Están indicadas en casos de incurvación severa en pacientes que no tengan disfunción eréctil asociada. Su complicación más importante es la impotencia postoperatoria, principalmente en las técnicas de excisión completa de la placa.

n       Técnica de Horton y Devine (excisión de la placa e injerto): Consiste en la exéresis completa de todo el tejido fibroso, tras abordaje subcoronal, y sustitución por un injerto libre de dermis, túnica vaginal o duramadre.

n       Técnicas de incisión de la placa: Hoy en día son más utilizadas que las anteriores pues son más sencillas y tienen menor incidencia de impotencia postoperatoria y mejores resultados en cuanto a la incurvación. Consisten en la incisión de la placa en el punto de máxima inflexión y cobertura con injerto autólogo o heterólogo. Si la deformidad supera los 90º, empleamos dos incisiones, o incluso incisiones en “H”. La cobertura más sencilla y más utilizada se realiza con dermis, pero existen muchas variantes:

Colgajo pediculado de dermis del prepucio o de la piel del pene (técnica de Krishnamurti).

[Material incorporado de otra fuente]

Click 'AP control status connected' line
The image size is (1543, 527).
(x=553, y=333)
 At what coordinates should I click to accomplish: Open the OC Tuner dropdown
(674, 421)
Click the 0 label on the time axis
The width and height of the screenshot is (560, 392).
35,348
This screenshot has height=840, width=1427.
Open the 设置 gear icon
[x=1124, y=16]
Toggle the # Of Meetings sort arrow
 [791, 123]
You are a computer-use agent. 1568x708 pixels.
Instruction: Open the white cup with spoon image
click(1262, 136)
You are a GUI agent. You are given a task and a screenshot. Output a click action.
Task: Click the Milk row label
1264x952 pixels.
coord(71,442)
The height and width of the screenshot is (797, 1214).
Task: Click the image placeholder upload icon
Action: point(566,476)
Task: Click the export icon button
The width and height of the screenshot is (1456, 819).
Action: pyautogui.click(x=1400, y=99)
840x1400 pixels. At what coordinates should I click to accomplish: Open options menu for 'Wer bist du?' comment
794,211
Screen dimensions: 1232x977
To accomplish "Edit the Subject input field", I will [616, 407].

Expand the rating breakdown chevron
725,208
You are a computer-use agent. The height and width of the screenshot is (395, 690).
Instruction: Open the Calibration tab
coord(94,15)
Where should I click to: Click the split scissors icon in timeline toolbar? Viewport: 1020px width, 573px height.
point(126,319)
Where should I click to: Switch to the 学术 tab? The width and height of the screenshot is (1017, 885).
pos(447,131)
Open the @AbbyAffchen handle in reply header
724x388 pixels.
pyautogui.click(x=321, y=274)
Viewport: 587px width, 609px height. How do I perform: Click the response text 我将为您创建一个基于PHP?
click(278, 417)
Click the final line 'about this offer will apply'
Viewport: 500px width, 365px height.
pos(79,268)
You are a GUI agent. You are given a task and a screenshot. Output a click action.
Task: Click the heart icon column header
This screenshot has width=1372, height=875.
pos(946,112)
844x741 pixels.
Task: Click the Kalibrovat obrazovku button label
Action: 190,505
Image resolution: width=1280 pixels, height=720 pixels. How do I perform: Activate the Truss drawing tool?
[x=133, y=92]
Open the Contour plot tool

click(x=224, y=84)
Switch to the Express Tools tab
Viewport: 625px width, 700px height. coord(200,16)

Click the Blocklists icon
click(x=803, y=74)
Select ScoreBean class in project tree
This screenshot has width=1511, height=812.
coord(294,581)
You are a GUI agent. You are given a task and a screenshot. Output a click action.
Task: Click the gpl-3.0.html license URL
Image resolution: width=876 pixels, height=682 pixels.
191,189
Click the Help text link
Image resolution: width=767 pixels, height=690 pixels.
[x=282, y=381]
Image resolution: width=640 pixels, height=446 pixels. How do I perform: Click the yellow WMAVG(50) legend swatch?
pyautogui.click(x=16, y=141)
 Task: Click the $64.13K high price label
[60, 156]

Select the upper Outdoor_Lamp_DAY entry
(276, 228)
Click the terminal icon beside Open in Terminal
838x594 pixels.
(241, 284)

Parche de vena dorsal profunda del pene

Fascia temporal

Goretex o Dacron

·         Prótesis de pene:

Indicada cuando la enfermedad de Peyronie se asocie a impotencia de causa orgánica, exista una deformidad severa del pene o se produzca reincurvación postquirúrgica. Se pueden utilizar tanto prótesis maleables o semirrígidas, como hidráulicas. En ocasiones se debe asociar una técnica de Nesbit o plicatura para enderezar el pene.